* [課題一覧]:
1. シェフ・イン・レジデンスの滞在記の「旧大内邸を中心に八女市立花町」から「の滞在の様子をご紹介します。」までを、「食文化」を「郷土料理」に置き換える形で編集して示してください。
2. シェフ・イン・レジデンスの滞在記の続きを、最後の文の後から書き進めてください。

───── 本文抜粋

シェフ・イン・レジデンス2022(前編)

旧大内邸を中心に八女市立花町で受け継がれてきた食文化を外の人と一緒に継承・発展させていきたい。そんな思いから、東京で「暮らしから循環を考える」をテーマにしているélabシェフの青柳陽子さんとオーナーの大山貴子さんに2022年8月と9月の2回にわたり立花に滞在してもらいました。前編では8月の滞在の様子をご紹介します。

8月22日(月)

2回にわたる滞在の初日。青柳さんと大山さん、そして0歳の大山さんのお子さんが到着後、まずは立花町の農家・古庄さんの畑へ向かいました。「道の駅たちばな」の取締役もつとめる修さんと、昨年から農業を手伝いはじめて後継者として働く息子の颯さん。 脱サラして農家になった古庄さんはトマト・里芋・葉物野菜など、さまざまな野菜を道の駅や直売所に販売しています。若い世代が農業を引き継ぎ、新しい農業のあり方や展開を考え始めているのに触れることができました。

その後は「道の駅たちばな」へ。制度が変わり、あと少しで、道の駅では加工品は厳しい製造管理のもと作られたものしか販売できなくなってしまうそうです。「道の駅たちばな」はいち早くそのための加工場を整備したものの、どんな加工品を作っていったらよいか悩んでいるとのことでした。加工品開発やレシピ共有の可能性などについて意見交換をおこないました。

16:00ごろに「農家民宿 大道谷の里」に到着!中島加代さん・真紀子さん母娘にお会いします。大道谷で作っている「くわの葉茶」の美味しさに一同感動。élabの二人はクラフトコーラやグルテンフリーのお菓子をお土産に持ってきてくれました。

その後は夕食の準備。加代さんの指示のもと、どこからともなくどんどん出てくる夏の旬の野菜を切ったり、盛り付けたり。どちらかがどちらかに 「教える」のではなく、「一緒に作る」という行為を通して距離が縮んでいったのが印象的でした。

8月23日(火)

ゴーヤやみかんをJAに全量出荷している農家の田中清司さんを訪問。JAのおかげで安定して農業が続けられる一方、曲がったり虫食いのものはすべて廃棄になってしまうこともお伺いしました。趣味で作っているという白ゴーヤや、割れてしまったみかんを分けていただきました。

大道谷の里に戻って、こんにゃく作りのワークショップに参加。茹でたてのこんにゃくは絶品!昔は灰汁は天然の木灰を使っていたが、非常に手間がかかる上、枝に農薬がついていることが懸念され、家庭以外では使用ができなくなってしまったそうです。今回のワークショップも「水酸化カルシウム」を利用したこんにゃく作りでした。

しかし、昔ながらの木灰でのこんにゃくは食感や味も違ったとのこと。élabの二人から、昔ながらのやり方もぜひやってみたいという声があがりました。

──────────
───── 提供データ

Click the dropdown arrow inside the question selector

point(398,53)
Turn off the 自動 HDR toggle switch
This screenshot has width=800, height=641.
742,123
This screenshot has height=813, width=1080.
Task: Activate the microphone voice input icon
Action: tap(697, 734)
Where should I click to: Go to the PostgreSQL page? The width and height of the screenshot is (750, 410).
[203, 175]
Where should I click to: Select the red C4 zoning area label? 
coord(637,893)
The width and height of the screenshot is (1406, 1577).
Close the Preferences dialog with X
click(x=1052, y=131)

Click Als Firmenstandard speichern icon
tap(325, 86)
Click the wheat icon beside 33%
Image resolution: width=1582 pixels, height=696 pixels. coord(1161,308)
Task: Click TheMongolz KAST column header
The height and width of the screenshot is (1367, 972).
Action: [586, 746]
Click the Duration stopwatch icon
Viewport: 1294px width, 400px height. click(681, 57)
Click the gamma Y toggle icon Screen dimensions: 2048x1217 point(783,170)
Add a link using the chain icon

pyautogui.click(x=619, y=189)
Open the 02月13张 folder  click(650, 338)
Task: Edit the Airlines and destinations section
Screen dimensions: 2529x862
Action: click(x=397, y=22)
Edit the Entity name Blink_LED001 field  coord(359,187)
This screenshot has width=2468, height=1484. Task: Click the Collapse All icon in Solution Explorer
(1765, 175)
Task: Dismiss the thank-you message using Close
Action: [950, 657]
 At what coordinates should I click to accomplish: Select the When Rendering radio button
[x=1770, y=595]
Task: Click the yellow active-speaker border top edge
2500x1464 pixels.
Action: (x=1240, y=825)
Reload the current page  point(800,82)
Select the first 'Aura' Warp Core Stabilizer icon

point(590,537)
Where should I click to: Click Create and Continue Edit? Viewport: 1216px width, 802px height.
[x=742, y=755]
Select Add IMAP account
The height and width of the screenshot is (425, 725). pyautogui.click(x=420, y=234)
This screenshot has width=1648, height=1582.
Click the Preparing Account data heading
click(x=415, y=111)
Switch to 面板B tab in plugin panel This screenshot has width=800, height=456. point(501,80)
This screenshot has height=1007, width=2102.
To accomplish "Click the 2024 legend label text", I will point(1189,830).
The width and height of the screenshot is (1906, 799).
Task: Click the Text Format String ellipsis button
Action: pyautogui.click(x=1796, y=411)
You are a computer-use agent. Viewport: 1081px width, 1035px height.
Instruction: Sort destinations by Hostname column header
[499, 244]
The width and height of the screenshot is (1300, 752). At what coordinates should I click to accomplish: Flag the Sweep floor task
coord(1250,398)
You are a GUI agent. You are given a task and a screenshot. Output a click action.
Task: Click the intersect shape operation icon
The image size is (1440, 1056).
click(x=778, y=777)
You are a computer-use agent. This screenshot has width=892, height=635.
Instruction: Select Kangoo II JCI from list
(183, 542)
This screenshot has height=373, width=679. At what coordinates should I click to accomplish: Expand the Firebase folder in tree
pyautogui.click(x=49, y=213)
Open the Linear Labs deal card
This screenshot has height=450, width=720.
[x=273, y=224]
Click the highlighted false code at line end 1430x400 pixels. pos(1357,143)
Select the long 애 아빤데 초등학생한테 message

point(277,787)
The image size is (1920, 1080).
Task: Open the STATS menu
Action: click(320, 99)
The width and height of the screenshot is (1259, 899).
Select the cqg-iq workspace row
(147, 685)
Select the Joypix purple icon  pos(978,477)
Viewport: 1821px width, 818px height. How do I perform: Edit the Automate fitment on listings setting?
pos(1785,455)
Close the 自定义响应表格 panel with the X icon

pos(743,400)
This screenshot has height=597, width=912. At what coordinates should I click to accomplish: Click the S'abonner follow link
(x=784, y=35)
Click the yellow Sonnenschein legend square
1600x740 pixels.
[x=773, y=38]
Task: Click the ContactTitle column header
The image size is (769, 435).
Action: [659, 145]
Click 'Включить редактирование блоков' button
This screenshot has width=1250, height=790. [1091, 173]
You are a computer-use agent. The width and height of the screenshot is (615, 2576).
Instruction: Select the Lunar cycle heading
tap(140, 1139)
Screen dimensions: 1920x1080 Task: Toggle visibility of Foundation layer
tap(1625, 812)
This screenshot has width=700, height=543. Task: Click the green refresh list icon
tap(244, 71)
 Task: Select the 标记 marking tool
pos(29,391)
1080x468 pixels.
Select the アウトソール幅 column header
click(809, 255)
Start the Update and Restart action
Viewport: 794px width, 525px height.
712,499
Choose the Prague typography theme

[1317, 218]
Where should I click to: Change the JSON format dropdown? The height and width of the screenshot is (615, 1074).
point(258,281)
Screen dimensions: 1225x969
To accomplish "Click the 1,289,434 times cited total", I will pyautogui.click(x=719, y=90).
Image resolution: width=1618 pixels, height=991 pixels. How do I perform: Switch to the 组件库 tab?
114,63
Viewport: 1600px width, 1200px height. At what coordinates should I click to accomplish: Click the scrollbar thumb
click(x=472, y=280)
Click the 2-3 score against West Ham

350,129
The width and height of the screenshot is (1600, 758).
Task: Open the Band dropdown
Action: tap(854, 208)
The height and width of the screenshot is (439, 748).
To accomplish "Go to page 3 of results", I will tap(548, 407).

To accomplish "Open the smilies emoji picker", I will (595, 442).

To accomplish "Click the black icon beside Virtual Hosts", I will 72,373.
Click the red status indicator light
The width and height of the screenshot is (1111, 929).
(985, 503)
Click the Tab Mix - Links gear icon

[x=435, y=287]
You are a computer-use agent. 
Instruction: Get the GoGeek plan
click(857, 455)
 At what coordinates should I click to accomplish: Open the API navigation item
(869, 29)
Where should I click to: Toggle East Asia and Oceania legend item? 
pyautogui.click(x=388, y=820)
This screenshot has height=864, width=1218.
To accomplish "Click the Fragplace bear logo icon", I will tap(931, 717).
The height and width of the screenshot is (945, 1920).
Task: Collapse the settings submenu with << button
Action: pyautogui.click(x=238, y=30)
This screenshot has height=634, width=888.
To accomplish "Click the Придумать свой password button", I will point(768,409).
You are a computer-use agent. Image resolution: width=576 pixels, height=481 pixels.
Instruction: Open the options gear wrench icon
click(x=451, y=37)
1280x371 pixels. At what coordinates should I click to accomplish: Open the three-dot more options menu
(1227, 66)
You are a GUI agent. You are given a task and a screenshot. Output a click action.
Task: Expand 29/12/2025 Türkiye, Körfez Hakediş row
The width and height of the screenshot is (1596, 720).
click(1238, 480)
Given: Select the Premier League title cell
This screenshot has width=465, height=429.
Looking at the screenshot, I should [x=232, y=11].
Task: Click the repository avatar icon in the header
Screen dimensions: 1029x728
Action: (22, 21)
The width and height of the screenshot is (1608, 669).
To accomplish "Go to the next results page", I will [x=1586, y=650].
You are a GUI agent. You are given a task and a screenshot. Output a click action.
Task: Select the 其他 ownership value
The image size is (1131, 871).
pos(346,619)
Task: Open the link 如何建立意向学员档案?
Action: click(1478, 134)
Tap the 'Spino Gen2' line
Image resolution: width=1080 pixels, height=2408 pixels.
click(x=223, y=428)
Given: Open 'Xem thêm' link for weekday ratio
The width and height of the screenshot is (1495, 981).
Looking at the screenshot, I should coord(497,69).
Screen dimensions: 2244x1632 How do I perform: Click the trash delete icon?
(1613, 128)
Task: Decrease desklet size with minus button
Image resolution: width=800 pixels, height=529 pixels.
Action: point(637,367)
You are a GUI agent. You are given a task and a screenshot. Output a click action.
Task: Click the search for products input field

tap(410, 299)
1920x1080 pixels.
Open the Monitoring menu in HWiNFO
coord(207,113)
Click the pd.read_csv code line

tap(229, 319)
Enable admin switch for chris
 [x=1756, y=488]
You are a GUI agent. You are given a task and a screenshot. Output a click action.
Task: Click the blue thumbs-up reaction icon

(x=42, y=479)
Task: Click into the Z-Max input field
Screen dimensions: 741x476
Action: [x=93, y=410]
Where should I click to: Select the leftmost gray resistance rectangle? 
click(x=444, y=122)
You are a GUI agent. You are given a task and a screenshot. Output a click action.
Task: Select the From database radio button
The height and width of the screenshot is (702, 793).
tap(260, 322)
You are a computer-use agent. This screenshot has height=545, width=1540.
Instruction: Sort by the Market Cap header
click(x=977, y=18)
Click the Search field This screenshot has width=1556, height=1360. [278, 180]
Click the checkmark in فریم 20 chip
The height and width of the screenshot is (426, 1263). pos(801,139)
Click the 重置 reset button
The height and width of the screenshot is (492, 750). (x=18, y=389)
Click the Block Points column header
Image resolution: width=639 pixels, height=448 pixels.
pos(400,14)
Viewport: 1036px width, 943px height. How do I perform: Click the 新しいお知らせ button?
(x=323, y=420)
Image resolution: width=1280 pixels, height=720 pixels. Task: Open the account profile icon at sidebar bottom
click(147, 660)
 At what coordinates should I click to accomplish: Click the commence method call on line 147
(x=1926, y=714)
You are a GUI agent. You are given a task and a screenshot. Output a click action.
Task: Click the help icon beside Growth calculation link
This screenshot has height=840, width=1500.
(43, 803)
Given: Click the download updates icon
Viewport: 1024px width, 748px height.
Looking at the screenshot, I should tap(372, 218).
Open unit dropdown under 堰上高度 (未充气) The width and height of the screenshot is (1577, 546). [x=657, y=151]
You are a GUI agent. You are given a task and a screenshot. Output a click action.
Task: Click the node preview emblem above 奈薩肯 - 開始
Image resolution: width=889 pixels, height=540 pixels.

──────────

* [最終結果]:
1.
旧大内邸を中心に八女市立花町で受け継がれてきた郷土料理を外の人と一緒に継承・発展させていきたい。そんな思いから、東京で「暮らしから循環を考える」をテーマにしているélabシェフの青柳陽子さんとオーナーの大山貴子さんに2022年8月と9月の2回にわたり立花に滞在してもらいました。前編では8月の滞在の様子をご紹介します。

2.
午後は若手農家の末継裕一郎さんを訪問。末継さんは今回の訪問農家さんの中では一番の若手。家業である米麦農家をメインにしながら、自宅横の畑で少量多品種で野菜を作り、道の駅や直売所などに販売しています。もともと野菜は家族で食べるために始めたため無農薬で栽培しています。

その後は、大道谷の里の中島健介さんにご案内いただき、中島家のキウイ畑へ。集落の山の方へ10分ほど登っていった急斜面沿いに、300-400本ものキウイの樹があります。収穫の際はは常に腰をかがめて作業をするそうです。キウイは虫に弱く、一部の畑はカメムシにやられて、ほぼ全滅とのこと。農業の厳しさも痛感させられました。

夕食は、élabの二人も加代さんの庭で採れた野菜を使い3品のお料理を準備。焼いたつるむささきの葉とピーマンの炒めあえ、ゴーヤとたまねぎとバジルのスープ、そしてゴーヤとしょうが、みかんの和え物。どれも塩と醤油を最低限使って、野菜の味を引き立てるもの。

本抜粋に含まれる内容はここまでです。